Butler County farmer Jim Norton says he received no special warnings last spring when he purchased seed for StarLink . . he was never told to segregate StarLink from other corn, and it now appears that many other farmers were not told either . . . Norton said he thought StarLink could be grown and sold like any other corn. A tag on the seed bags seemed to say so, Norton said. It says: "You are licensed upon purchase of this product only to produce forage or grain for food, feed or grain pnocessing." Jim Erikson, the dealer who sold the seed to Norton, said he didn't recall receiving any information about restrictions. He said the seed bags bore nothing that he considered to be a warning label.
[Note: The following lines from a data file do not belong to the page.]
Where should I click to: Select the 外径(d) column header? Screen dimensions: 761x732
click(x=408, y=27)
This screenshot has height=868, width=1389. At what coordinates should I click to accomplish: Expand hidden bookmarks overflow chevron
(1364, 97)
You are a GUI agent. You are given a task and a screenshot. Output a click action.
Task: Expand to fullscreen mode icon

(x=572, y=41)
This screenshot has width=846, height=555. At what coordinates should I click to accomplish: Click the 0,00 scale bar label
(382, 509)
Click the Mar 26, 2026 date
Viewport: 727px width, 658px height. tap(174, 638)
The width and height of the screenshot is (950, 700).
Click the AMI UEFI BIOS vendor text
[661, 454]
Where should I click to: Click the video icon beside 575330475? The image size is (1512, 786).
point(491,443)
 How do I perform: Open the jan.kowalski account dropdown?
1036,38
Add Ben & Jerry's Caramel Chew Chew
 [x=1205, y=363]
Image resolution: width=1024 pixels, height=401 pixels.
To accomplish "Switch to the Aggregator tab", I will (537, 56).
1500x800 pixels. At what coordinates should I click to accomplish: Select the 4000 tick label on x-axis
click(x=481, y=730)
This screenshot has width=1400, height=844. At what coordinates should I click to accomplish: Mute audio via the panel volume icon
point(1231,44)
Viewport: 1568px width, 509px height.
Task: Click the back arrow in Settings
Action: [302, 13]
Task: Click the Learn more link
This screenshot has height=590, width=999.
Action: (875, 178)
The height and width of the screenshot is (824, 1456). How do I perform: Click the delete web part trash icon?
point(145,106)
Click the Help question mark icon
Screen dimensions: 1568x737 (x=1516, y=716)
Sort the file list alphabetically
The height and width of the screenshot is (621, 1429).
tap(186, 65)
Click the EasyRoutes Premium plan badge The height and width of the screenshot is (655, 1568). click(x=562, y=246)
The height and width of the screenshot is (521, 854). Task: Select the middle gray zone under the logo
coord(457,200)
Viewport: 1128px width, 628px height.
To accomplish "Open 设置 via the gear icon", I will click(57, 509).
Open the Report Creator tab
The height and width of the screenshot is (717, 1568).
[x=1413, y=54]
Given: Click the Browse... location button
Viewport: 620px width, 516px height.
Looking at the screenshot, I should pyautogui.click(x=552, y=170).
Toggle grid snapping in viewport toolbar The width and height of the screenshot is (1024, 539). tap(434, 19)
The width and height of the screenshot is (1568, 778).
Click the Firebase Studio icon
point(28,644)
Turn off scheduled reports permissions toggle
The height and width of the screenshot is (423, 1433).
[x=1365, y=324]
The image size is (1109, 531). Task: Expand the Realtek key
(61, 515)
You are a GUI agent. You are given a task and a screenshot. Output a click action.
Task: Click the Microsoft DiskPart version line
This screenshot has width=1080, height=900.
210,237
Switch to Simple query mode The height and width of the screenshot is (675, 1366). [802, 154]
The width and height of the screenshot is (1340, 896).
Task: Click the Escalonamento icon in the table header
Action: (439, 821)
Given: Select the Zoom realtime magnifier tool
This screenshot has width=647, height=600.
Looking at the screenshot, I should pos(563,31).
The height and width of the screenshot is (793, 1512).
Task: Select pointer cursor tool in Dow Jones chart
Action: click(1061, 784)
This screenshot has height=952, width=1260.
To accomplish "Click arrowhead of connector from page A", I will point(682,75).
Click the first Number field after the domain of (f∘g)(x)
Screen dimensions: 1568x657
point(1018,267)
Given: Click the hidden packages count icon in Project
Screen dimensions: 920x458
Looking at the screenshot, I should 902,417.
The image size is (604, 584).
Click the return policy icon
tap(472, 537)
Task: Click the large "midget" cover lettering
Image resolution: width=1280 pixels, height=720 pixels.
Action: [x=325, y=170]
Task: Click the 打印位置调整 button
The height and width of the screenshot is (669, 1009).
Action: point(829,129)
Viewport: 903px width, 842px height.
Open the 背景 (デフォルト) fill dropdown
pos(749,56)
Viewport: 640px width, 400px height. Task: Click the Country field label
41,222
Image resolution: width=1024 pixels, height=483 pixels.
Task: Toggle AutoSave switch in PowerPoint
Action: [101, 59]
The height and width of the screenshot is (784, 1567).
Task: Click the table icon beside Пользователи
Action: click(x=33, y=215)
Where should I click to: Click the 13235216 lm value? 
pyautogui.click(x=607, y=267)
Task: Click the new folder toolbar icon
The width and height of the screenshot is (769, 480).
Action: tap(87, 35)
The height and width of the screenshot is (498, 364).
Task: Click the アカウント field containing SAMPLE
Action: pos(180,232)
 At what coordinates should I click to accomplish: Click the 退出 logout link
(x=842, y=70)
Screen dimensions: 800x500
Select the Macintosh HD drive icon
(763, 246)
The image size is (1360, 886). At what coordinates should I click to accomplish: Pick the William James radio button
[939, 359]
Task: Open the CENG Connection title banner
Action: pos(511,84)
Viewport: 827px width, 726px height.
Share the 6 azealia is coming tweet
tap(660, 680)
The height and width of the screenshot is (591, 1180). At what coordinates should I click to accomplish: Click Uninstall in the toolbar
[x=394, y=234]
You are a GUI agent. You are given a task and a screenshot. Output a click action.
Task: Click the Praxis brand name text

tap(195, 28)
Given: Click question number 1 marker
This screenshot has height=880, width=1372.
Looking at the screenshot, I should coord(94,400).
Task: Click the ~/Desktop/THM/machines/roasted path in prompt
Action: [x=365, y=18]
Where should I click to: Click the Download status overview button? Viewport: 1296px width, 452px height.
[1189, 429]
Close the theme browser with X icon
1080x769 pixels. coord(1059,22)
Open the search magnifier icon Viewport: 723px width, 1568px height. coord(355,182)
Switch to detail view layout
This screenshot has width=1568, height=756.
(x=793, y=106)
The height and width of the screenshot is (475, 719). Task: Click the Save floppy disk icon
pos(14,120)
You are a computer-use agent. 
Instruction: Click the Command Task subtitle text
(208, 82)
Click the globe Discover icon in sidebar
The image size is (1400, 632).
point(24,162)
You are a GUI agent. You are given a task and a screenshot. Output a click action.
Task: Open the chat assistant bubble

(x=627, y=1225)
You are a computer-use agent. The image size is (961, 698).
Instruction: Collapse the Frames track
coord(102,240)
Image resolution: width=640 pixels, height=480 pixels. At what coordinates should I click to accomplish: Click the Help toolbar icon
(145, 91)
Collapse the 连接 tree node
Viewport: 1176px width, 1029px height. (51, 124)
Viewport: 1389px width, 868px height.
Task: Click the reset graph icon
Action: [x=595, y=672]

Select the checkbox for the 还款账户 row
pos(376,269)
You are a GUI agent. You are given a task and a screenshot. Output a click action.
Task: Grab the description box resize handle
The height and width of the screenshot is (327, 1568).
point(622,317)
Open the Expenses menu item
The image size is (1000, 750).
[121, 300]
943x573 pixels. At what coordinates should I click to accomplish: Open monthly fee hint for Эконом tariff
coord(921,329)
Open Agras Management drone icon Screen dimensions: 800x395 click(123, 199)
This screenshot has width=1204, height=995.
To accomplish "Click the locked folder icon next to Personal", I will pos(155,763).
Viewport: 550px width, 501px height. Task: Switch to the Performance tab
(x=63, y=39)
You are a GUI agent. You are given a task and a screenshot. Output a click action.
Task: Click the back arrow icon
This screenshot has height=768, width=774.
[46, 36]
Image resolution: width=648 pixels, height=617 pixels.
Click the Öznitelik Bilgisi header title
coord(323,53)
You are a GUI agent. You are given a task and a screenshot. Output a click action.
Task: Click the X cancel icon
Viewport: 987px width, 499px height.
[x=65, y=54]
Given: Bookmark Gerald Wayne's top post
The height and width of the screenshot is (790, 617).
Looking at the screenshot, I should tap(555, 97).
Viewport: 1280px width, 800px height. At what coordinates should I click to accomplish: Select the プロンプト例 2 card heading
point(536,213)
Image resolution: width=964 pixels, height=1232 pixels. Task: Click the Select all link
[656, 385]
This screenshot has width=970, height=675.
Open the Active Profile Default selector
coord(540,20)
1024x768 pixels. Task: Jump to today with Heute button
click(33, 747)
Des Moines Register. October 25, 2000.
According to a representative of the Iowa Attorney General's office, "a few farmers who grew StarLink were told by seed dealers not to worry about the rerstrictions, that EPA was on the verge of approving StarLink for human consumption. By the time they harvested their crop there would be no reason to separate StarLink." Pittsburgh Post-Gazette, December 4, 2000. Other news accounts have similarly reported that "warnings were accompanied by a wink and a nudge, together with advice to the effect that 'government hasn't approved it for human use yet, but this is just red tape and it will be OK by harvest time,"' Saint Paul Pioneer Press, December 3, 2000.